Each line below from the one containing "Show the previous watch image" through the one containing "Click the 7/28/20" should be output exactly as it stands, and no other line should appear.

Stored records:
[Start of Attachment]

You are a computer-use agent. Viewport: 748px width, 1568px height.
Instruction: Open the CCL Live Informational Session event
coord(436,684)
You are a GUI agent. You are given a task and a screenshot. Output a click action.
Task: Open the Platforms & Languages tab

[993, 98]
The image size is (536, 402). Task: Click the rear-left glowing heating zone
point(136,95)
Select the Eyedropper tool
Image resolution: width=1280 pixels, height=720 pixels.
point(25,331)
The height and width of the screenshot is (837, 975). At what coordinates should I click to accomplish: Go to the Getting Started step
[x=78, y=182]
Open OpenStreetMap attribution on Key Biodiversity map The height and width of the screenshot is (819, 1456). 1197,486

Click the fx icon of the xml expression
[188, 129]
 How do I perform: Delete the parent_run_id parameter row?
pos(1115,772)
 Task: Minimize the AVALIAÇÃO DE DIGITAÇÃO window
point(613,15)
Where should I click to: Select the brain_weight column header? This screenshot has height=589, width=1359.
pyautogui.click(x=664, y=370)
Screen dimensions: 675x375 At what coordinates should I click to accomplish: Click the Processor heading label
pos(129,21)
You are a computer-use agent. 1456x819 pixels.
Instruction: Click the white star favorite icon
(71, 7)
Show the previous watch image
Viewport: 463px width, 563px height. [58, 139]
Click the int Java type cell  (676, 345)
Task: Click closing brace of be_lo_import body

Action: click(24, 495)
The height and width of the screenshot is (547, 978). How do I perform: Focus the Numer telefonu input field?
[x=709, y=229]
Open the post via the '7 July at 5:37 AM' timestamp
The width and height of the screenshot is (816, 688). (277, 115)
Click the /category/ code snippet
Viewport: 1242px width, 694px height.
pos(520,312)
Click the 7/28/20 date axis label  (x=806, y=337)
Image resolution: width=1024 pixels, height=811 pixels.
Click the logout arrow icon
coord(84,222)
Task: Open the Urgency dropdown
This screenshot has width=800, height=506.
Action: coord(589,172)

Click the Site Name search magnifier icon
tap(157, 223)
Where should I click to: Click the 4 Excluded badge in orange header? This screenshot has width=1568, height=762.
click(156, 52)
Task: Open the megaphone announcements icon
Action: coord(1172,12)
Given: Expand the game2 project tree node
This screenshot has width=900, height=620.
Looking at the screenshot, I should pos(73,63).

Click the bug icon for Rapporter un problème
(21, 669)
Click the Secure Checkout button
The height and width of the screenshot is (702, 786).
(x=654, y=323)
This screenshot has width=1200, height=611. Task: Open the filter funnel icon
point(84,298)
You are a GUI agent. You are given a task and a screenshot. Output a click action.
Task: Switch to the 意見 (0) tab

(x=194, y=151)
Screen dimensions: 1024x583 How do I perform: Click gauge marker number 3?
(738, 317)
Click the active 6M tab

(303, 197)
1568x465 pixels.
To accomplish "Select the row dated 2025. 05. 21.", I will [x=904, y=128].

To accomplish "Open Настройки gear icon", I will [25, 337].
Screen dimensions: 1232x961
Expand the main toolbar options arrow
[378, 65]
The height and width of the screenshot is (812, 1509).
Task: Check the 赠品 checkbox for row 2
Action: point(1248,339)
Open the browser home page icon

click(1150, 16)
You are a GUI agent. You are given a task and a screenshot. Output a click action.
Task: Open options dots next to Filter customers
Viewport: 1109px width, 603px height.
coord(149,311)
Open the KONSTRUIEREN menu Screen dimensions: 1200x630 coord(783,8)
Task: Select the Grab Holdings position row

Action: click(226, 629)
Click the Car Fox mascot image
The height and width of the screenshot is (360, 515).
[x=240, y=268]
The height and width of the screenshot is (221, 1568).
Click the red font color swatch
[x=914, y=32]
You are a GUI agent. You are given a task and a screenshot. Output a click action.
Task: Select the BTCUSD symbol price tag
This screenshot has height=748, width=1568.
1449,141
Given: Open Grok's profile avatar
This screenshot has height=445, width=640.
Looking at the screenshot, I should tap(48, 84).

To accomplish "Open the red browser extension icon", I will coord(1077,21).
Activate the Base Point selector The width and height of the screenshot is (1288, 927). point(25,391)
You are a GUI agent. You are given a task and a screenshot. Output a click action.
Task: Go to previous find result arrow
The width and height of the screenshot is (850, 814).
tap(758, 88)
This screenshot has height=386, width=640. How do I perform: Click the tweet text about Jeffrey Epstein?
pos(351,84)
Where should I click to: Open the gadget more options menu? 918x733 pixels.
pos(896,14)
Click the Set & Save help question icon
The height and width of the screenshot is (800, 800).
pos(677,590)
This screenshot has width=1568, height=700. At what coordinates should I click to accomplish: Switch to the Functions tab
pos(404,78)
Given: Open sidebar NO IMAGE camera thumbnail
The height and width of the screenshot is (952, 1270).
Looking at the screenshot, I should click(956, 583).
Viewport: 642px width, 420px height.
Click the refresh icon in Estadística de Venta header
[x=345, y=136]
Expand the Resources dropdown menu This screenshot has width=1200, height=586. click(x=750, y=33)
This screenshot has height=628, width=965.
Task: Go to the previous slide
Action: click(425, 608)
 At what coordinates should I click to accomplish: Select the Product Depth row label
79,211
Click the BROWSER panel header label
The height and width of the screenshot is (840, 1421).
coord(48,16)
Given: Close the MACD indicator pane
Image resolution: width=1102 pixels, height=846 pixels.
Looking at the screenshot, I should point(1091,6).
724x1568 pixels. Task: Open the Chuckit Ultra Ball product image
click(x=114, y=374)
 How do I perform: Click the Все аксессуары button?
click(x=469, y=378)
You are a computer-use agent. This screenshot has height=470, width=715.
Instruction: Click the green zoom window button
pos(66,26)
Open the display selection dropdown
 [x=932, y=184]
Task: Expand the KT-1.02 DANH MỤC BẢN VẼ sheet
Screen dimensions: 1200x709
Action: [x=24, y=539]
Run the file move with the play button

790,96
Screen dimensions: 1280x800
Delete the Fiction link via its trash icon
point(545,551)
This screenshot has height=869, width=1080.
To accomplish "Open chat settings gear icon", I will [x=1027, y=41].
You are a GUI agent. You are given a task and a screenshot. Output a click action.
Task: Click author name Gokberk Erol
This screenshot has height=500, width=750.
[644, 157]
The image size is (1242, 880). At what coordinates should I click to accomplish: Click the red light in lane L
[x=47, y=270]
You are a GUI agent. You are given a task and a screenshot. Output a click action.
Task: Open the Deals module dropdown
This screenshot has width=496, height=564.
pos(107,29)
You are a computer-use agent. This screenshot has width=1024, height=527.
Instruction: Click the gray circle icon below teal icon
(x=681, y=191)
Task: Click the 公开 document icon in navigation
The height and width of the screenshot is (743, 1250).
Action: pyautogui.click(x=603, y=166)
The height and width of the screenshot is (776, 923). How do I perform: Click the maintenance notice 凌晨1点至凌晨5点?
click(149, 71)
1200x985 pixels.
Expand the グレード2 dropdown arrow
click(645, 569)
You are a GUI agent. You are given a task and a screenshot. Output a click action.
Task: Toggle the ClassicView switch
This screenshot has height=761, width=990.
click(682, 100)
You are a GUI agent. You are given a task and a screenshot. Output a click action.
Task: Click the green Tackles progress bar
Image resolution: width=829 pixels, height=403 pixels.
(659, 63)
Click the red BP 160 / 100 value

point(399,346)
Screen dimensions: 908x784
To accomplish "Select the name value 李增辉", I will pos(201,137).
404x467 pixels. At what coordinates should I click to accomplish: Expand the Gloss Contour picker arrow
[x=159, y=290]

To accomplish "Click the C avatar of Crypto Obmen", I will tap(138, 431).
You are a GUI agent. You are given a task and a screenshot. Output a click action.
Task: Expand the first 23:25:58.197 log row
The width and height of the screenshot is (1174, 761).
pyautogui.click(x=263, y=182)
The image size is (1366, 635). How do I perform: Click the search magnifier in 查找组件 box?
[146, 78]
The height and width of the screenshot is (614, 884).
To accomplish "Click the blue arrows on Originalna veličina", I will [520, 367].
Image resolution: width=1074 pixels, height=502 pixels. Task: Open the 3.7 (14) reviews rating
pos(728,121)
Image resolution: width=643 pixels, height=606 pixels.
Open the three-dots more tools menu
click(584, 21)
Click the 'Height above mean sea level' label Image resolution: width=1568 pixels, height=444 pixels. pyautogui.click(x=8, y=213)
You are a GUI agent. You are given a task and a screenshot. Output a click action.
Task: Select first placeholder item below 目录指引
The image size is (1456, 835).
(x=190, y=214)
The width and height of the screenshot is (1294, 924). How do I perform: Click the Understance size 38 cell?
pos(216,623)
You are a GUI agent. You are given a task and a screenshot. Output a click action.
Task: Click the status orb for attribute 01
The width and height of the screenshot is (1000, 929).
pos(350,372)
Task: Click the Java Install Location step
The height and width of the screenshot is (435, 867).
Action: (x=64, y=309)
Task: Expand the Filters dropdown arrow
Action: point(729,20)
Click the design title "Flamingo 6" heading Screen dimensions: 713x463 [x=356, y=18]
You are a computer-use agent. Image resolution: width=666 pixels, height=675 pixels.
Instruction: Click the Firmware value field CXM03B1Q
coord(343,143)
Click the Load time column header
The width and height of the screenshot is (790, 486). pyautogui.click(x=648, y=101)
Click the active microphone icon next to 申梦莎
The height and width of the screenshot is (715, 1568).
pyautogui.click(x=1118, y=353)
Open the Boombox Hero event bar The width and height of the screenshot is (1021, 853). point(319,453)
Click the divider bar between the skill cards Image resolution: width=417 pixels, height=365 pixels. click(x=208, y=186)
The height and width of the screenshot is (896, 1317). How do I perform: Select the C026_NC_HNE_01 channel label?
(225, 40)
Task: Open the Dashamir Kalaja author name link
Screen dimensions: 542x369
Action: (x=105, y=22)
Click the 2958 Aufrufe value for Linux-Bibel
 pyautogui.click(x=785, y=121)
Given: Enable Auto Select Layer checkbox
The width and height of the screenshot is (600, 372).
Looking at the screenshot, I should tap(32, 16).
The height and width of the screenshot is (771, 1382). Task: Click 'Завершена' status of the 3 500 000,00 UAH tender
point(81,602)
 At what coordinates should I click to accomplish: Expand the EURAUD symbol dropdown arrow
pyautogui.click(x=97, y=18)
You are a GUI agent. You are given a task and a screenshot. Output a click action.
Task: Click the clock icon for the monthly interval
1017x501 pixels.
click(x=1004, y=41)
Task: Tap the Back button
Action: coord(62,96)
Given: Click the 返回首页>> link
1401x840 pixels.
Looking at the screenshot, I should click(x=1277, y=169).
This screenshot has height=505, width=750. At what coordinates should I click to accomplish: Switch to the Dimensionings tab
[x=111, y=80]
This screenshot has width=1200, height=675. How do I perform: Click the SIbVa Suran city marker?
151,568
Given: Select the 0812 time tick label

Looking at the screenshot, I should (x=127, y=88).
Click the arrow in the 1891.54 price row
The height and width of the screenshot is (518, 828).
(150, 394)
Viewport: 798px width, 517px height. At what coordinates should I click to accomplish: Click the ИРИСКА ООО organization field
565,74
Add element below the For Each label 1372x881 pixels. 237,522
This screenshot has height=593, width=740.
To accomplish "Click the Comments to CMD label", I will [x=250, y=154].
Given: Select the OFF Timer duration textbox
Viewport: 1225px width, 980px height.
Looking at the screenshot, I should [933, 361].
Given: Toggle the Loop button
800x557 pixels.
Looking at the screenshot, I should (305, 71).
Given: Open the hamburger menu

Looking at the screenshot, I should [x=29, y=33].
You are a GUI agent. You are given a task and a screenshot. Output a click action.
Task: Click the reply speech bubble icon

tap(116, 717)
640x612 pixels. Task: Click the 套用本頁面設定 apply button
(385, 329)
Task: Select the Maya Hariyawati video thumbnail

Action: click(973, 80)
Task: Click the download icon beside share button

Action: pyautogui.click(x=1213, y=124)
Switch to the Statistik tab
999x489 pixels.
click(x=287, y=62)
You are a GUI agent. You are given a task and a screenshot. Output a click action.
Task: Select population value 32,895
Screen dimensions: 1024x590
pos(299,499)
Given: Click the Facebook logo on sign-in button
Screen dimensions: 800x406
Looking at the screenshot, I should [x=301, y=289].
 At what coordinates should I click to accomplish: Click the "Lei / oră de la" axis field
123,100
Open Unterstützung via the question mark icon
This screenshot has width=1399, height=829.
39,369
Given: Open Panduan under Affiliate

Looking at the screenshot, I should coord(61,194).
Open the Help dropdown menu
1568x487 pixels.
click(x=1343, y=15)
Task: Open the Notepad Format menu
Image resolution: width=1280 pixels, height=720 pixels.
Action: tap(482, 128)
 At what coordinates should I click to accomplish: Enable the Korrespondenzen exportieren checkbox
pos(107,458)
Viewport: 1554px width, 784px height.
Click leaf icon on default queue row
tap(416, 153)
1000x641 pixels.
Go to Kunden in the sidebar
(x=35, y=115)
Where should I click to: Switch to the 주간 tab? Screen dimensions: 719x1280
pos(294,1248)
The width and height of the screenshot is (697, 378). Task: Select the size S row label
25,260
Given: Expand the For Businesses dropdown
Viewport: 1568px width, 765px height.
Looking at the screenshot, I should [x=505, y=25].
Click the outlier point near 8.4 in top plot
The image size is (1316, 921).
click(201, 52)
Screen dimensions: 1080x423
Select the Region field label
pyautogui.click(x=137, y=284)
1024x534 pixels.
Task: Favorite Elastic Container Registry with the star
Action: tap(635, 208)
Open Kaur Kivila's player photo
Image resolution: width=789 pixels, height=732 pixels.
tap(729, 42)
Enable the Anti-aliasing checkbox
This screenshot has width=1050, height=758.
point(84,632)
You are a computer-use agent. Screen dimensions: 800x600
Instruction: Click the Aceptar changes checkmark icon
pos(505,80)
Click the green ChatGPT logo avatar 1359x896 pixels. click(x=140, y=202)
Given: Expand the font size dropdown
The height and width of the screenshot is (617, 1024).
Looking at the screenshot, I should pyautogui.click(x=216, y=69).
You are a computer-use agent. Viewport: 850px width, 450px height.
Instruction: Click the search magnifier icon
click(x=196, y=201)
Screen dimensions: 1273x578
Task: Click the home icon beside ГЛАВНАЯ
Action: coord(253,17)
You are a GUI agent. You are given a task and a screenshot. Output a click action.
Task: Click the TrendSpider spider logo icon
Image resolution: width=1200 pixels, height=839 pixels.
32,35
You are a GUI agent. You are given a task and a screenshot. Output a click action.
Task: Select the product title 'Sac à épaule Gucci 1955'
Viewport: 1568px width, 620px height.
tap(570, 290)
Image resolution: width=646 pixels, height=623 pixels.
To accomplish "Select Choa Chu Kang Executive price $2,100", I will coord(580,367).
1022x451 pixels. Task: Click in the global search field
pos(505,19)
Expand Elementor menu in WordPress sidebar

[End of Attachment]

▸ **Task solution**
Show the previous watch image
Viewport: 463px width, 563px height. [58, 139]
Click the int Java type cell  (676, 345)
Task: Click closing brace of be_lo_import body

Action: click(24, 495)
The height and width of the screenshot is (547, 978). How do I perform: Focus the Numer telefonu input field?
[x=709, y=229]
Open the post via the '7 July at 5:37 AM' timestamp
The width and height of the screenshot is (816, 688). (277, 115)
Click the /category/ code snippet
Viewport: 1242px width, 694px height.
pos(520,312)
Click the 7/28/20 date axis label  (x=806, y=337)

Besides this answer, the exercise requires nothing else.